100話記念企画 No.059


その直後、1限に入ってもまだなんとなーく、丸井の頭には寮の話が残っていた。
確かに考えたことなかったけど、そっちの方が断然時間取れるよなとか。でも寮といっても、だから一概にそうでない学校より強いとかそういう問題でもないよな、とか。
後食事の量ってやっぱり制限あるのかなとか。ここ重要。

「ねーブンブン、これそっち回してー。」
「・・・・・・」
「ねー!ブンブンってば!聞いてる!?って、あだあっ!」
「聞いてる、は先生の台詞だよ!こっち見て話を聞きなさい!堂々と手紙回す話とかしない!」
「あででで・・・!」

化学教師、乙橋大輔に教科書の角で叩かれる紀伊梨を見て、隣席の丸井は遠慮なく笑う。

「何笑ってんのさー!ブンブンのせいだかんねー!」
「いや、自業自得だろい。人のせいにすんなよ。」
「そんなことないよ、ブンブンがぼーっとしてたせいだよー!」
「ぼーっとはしてねえよ。考え事。」
「何の?」
「寮。」
「りょ?」
「寮だよ、寮。全寮制の学校ってどういうもんなんだろうな、って考えてただけ。」
「ぜんりょーせー・・・あ!あれでしょ、何か学校に住む的なとこの話でしょ?」
「そうそう、それ。」
「だよねだよね!懐かしー!ゆっきーが進路決める時も、何かそんな学校もあるんだよ的な話して・・・って。」
「?」
「ブンブンもしかして転校しちゃうの!?全寮制のとこ行っちゃうの!?」
「五十嵐さん、座りなさいってば!静かにしろ!」

思わず腰を浮かして立ち上がる紀伊梨。
叱責されてしぶしぶ腰を下すが、紀伊梨の脳内はもうそれどころではない。

「ねえブンブンってばーーー」
「行かねえよ!っていうか、誰もそんな話してねえよ。」
「あり?行かにゃいの?」
「どんなんだろうな、って考えてただけだって。行くとは誰も言ってねえだろい。」
「でもでも、考えた後にそーしよーかなーって思うパターンは?」
「んー・・・」

丸井はちょっと考えた。
元々興味から考えてただけで、リアルに移動する事を考えてたわけではなかったけど。

「まあでも、別に。」
「行かにゃい?」
「今更そこまでする意味あるかって感じだしな。それに俺、ここの事気に入ってるし?」

授業は眠いけど、テニスは張り合いあるし。
友達も沢山居て、毎日楽しいし。
それにほら。
ここに来てなかったら、会えなかった人が居るから。

「そっか!」

良かったー!と言って紀伊梨はホッと破顔した。





・・・とまあ、本来この話はここで平和的に纏まる筈だったのである。
紀伊梨が授業中である事を弁えて、ヒソヒソ声で話していれば。

「ねえねえ、紫希に千百合聞いた!?」
「桃美、煩い。」
「それどころじゃないだわよ!これは本当の本当にスクープなんだから!」
「どうなさったんですか?」

「丸井よ!丸井が転校するって!」

「・・・え?」

思わずという感じで聞き返す紫希。
これには千百合も、ついていた頬杖を外してちょっと目を見開いた。

「何。何で。」
「んー、何かテニス系の理由?らしいだわよ。全寮制のとこを考えてるんだって。」
「寮・・・・」

噂というのは往々にして、人の間を泳いでいる間に尾ひれとか背びれとか胸びれとかが付くものである。
だから聞く側は何か噂を仕入れた場合、先ずその要らないひれ部分を削ぎ落とさなければならない。が、今回の場合それはかなり難しかった。

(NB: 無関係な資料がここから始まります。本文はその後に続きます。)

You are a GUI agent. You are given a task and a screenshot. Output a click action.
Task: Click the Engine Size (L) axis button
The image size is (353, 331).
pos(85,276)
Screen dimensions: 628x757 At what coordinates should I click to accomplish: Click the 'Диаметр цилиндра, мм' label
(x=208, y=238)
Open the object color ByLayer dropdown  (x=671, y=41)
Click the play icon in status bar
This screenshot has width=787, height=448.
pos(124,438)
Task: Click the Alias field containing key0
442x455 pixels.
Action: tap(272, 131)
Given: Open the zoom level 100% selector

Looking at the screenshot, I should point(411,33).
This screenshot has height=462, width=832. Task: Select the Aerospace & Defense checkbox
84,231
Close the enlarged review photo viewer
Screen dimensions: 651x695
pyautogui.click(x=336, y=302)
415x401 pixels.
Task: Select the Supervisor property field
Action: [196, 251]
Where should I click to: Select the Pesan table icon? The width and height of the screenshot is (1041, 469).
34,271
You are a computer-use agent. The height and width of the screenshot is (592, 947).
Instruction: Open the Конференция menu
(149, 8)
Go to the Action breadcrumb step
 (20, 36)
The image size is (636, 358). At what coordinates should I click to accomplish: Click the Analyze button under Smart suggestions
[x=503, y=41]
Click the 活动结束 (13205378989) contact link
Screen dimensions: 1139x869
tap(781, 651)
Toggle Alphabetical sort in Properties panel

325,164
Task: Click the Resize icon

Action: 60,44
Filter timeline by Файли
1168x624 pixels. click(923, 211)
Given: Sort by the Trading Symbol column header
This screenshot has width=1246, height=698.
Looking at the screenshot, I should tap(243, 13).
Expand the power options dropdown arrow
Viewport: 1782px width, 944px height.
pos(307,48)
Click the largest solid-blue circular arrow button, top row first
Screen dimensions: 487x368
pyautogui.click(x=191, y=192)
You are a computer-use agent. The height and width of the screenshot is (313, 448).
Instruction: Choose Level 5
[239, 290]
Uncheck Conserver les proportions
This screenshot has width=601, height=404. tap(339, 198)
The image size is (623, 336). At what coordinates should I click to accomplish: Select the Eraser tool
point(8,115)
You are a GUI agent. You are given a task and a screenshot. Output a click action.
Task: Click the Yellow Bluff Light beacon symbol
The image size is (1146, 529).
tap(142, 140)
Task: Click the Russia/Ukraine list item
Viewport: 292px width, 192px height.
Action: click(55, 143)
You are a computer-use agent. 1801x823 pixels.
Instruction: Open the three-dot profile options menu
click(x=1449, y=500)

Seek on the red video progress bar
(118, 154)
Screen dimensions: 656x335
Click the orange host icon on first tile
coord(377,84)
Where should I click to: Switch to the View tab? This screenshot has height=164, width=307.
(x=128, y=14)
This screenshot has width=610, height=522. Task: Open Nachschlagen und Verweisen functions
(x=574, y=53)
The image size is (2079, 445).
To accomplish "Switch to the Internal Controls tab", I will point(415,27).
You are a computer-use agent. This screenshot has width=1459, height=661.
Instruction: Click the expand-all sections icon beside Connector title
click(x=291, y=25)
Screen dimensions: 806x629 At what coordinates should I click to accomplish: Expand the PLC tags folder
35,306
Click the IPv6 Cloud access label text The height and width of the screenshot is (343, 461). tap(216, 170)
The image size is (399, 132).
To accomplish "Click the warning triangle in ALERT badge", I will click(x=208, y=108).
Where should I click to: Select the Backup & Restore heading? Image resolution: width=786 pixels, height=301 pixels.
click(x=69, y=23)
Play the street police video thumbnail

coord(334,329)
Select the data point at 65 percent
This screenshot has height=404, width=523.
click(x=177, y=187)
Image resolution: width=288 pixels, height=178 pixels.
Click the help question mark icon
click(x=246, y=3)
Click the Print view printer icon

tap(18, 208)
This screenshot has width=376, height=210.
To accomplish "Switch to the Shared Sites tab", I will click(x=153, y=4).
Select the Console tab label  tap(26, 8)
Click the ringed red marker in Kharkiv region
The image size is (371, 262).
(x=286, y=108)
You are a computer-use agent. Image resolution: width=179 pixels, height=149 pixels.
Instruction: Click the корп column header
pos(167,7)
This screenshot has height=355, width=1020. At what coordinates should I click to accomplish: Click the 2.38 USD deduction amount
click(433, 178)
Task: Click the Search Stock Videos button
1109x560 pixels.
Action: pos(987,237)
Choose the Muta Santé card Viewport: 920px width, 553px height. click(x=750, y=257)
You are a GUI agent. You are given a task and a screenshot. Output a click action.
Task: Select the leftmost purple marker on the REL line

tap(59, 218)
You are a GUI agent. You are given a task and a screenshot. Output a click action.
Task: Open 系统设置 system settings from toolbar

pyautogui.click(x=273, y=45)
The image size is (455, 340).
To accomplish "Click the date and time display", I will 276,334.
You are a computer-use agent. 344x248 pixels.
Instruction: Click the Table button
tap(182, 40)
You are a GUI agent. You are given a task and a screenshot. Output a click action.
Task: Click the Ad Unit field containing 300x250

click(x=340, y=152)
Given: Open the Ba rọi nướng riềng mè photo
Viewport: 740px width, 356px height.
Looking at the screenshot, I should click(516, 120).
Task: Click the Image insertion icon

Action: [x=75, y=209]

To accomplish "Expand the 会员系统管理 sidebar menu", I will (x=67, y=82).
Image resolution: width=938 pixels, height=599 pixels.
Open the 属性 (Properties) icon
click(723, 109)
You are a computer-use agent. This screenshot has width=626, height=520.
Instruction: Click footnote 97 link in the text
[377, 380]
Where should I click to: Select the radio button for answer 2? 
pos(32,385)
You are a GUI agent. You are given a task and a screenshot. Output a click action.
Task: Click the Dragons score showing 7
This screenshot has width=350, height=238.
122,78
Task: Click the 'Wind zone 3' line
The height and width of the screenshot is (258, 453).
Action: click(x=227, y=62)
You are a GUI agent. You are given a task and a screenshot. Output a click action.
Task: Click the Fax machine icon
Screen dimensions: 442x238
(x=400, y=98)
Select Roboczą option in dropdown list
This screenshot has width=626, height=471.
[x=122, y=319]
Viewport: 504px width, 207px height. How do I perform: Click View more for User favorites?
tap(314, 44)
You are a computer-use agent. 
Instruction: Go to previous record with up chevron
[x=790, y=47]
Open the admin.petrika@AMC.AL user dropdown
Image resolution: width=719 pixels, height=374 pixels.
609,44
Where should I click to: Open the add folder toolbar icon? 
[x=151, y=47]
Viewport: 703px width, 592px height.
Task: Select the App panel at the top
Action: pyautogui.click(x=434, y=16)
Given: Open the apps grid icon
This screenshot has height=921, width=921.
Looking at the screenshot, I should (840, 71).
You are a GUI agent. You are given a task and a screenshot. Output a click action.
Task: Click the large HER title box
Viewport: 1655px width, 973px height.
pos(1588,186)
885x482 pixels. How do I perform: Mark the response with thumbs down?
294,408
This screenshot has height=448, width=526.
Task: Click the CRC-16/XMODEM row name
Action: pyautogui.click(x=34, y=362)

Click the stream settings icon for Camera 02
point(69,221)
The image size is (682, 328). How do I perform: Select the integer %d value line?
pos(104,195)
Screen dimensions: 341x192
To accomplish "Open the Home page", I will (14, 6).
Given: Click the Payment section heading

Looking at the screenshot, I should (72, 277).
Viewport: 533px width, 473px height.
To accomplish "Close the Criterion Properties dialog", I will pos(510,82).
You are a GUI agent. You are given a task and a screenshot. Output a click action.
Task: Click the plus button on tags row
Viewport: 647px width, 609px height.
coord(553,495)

というのも、丸井がテニスに対して真剣なのは本当だし、紫希も千百合もそれをよくよく知っていたからである。だから丸井がより強くなるために全寮制の所に行くことにした・・・というのはかなり本当に聞こえる話だった。

「それにしても急じゃない?」
「私は本人の心境変化までは知らないだわよ〜。でもま、テニスのレベルアップが理由だっていうんなら、早い方が良いんじゃないの?」
「そう・・・そうですよね。善は急げって言いますから・・・」
「・・・でも連絡とか来てないけど。真田も何も言ってないし。」
「もしかしたら、検討段階なのかもしれないです。本決まりになったら話す、みたいな事かも・・・」
「ああ、それはありそうだわねえ。逆にそれなら、今突っ込んでも教えてくれないかもよ?」
「それもそっか。」
「・・・・・」

紫希の視線が伏せっていく。

転校。丸井が。全寮制のどこかに。

(丸井君・・・)

ぽつりと内心で呼びかけてみても、隣の教室から返事なんて聞こえるわけもなかった。